Types of Slowly Changing Dimensions

Type 1: Overwrite

In Type 1 SCD, the old data is simply overwritten with the new data. This means that historical information is lost, and only the most recent values are retained. Type 1 SCD is suitable when historical data is not critical and only the current values matter. For example, if you are tracking the current address of customers, you may choose to use Type 1 SCD.

Type 2: Add New Row

Type 2 SCD maintains a separate row for each change in data, effectively creating a new version of the record. This approach allows for historical analysis and tracking changes over time. Each row contains a valid time range, indicating when the data was active. Type 2 SCD is commonly used when preserving historical data is important, such as tracking employee positions or product pricing.

Type 3: Add New Column

Type 3 SCD adds new columns to the existing row to store the changed values. This means that only a limited history can be maintained, typically capturing only the previous and current values. Type 3 SCD is useful when tracking a small number of changes and when historical analysis requires only the most recent changes. For example, if you want to keep track of the last two addresses of customers, you can use Type 3 SCD.

Type 4: Hybrid Approach

Type 4 SCD is a hybrid approach that combines elements of both Type 1 and Type 2 SCD. It maintains a separate table to store historical data, while also overwriting the original row with the most recent changes. This approach allows for efficient querying of the current data while preserving historical records for analysis. Type 4 SCD is suitable when you need to balance performance and historical analysis.
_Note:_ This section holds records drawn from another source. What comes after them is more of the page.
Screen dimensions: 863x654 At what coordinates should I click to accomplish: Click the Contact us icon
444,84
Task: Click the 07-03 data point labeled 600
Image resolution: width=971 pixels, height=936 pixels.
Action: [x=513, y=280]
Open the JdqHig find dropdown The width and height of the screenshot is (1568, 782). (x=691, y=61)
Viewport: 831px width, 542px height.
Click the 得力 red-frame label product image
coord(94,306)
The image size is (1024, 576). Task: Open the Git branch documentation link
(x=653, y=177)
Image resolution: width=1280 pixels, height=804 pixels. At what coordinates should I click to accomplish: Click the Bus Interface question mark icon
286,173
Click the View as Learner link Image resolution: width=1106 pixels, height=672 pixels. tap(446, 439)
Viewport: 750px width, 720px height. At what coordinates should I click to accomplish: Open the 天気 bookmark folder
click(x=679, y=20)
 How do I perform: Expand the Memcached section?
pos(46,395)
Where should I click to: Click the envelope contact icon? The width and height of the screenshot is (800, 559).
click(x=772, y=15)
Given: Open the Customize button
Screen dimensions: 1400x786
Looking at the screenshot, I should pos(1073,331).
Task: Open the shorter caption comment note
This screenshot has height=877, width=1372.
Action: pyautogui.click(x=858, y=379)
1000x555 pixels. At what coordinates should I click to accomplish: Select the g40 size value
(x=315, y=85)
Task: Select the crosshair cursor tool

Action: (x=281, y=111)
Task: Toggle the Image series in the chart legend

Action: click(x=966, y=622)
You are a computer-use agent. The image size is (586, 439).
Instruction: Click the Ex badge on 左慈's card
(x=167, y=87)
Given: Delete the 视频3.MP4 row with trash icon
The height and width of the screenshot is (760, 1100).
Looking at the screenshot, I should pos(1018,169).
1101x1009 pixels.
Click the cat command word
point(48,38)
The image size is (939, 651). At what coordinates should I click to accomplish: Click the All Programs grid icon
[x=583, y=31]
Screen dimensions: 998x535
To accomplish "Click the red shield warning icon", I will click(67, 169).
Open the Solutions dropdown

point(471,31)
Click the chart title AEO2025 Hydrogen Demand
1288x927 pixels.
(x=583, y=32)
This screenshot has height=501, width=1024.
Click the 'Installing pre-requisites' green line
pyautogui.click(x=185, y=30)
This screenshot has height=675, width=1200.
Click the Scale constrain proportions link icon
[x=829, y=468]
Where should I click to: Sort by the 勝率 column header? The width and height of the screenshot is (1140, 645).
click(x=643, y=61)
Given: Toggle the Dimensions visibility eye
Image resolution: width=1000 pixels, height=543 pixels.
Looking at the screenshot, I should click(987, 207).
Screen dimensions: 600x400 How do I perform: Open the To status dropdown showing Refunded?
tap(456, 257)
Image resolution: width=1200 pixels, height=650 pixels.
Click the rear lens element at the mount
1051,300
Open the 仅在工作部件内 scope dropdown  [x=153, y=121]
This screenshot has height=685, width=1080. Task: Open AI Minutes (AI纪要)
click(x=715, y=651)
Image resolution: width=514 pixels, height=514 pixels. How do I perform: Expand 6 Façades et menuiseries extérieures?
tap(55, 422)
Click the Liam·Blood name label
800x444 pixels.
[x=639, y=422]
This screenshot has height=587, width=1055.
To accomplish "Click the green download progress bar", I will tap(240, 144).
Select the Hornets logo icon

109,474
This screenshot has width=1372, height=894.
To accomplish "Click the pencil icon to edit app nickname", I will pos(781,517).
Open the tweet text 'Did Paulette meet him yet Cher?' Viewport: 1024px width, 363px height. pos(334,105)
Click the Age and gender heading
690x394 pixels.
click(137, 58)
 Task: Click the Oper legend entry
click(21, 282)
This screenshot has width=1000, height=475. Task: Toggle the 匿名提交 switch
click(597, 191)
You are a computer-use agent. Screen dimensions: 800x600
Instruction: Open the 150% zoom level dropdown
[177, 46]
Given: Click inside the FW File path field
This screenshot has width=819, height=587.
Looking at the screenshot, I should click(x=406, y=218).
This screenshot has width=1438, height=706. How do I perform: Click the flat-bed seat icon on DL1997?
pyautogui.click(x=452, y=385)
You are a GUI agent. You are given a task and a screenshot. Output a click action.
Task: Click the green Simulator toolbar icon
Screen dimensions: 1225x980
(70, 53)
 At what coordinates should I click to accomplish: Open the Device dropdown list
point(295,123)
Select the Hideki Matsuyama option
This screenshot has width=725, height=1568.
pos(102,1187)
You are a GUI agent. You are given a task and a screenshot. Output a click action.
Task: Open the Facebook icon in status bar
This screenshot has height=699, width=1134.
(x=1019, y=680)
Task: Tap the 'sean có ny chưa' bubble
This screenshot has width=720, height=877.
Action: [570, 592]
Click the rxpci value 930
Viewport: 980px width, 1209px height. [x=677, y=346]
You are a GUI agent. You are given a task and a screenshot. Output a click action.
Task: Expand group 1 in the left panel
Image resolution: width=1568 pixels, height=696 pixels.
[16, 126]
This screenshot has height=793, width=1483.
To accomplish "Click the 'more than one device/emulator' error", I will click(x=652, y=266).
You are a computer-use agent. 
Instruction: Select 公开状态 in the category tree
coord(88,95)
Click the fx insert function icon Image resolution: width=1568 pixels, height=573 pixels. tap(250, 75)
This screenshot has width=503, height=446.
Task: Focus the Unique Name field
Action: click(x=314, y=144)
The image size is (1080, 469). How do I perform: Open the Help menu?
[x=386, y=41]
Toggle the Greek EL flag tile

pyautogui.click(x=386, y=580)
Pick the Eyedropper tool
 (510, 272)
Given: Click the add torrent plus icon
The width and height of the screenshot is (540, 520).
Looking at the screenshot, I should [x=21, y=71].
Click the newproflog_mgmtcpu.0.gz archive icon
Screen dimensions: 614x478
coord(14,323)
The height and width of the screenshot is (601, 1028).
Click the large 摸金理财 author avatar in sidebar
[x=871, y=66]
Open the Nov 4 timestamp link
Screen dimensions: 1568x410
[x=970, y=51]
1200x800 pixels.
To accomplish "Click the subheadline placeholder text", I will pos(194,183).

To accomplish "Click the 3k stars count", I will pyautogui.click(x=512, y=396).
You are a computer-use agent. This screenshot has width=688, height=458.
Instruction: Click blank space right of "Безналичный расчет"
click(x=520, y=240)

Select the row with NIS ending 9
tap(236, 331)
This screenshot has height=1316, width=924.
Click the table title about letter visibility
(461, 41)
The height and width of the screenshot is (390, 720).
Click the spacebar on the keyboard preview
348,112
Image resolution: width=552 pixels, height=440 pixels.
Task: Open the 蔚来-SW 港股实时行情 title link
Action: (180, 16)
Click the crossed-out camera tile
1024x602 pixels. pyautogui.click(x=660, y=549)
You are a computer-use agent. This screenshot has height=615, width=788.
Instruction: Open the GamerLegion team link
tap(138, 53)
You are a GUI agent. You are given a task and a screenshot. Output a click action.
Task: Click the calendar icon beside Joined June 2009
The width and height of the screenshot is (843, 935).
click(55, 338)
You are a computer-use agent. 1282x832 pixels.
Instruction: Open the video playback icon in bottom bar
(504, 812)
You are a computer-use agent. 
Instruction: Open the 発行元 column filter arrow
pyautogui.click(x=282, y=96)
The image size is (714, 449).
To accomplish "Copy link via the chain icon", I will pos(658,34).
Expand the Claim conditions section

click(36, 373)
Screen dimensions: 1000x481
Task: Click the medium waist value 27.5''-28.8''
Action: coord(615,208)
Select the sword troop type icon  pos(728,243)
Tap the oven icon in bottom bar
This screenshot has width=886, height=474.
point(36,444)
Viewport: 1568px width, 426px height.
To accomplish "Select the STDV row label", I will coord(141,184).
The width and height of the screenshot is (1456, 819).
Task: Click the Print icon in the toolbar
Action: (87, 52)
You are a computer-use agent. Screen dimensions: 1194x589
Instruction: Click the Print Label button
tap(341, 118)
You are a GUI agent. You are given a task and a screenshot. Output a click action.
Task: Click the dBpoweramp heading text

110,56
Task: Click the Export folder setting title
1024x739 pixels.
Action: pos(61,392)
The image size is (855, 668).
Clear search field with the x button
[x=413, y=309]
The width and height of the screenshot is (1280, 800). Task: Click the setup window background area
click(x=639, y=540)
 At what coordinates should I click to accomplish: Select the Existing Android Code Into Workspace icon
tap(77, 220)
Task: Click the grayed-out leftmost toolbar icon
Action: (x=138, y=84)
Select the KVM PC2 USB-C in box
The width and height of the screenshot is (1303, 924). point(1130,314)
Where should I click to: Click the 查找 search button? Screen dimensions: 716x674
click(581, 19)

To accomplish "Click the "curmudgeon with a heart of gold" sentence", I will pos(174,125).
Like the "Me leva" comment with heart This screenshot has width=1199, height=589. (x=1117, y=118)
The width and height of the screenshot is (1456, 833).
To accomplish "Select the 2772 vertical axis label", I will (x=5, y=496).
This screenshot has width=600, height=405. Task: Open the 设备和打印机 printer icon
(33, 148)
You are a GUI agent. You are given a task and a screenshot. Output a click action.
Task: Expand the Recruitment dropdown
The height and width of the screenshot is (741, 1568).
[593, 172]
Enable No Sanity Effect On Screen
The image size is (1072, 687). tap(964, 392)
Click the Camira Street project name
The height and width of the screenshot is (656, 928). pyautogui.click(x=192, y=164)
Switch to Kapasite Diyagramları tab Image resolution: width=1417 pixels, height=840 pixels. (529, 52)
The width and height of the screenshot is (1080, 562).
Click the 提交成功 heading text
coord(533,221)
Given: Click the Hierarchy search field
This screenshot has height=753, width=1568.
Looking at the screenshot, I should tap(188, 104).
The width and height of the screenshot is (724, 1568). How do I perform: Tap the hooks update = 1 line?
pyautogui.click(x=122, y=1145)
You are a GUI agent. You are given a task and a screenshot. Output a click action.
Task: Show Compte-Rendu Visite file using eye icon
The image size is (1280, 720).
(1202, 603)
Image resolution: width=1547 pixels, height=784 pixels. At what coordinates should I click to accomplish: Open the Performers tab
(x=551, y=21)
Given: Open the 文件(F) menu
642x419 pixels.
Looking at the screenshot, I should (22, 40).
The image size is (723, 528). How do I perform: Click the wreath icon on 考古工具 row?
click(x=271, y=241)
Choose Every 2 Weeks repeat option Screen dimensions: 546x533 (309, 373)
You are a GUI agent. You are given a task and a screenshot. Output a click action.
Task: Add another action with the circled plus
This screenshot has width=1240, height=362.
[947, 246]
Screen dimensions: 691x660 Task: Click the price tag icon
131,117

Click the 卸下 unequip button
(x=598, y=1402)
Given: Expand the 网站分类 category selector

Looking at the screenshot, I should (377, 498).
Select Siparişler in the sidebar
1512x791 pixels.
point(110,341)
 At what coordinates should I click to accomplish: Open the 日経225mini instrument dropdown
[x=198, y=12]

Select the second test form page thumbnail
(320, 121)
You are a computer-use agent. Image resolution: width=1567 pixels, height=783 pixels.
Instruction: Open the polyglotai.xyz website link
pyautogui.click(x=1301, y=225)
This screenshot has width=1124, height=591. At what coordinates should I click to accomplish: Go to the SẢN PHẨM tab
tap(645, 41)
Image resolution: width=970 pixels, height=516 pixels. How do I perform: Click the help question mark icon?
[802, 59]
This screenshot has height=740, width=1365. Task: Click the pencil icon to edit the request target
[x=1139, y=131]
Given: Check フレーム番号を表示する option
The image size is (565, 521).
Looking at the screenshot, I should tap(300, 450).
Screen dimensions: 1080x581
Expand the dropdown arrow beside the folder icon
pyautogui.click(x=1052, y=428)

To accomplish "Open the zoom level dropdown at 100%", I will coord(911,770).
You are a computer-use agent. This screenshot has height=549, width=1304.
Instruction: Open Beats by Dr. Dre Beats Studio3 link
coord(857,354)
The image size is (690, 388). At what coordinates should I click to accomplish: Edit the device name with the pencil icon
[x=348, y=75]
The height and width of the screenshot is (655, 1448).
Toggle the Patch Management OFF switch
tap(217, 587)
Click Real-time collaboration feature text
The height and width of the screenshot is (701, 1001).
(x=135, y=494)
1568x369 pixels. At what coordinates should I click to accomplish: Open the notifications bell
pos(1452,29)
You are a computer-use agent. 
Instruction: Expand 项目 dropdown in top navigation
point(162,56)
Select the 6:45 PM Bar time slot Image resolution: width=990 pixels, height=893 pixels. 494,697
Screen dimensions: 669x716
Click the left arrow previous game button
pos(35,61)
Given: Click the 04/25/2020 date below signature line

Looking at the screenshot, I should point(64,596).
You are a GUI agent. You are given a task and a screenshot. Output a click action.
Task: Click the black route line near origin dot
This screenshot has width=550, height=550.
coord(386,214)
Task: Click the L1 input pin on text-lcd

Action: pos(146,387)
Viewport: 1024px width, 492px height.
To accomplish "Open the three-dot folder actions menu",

Differences between Slowly Changing Dimensions

Each type of Slowly Changing Dimension has its own advantages and use cases. Here are the key differences between the types:

  • Type 1 SCD overwrites old data with new data, losing historical information.

  • Type 2 SCD creates a new row for each change, maintaining a complete history.

  • Type 3 SCD adds new columns to store changed values, capturing limited historical data.

  • Type 4 SCD combines a separate historical table with overwriting for efficient querying and historical analysis.

Conclusion

Slowly Changing Dimensions are crucial for capturing and managing historical data in data warehousing and business intelligence. By understanding the different types of SCDs and their differences, organizations can make informed decisions on how to store and analyze evolving data. Whether it's overwriting, adding new rows, columns, or a hybrid approach, the choice of SCD type depends on the specific requirements and goals of the data analysis project.

Remember, choosing the right SCD type is essential for accurate reporting, trend analysis, and gaining valuable insights from historical data.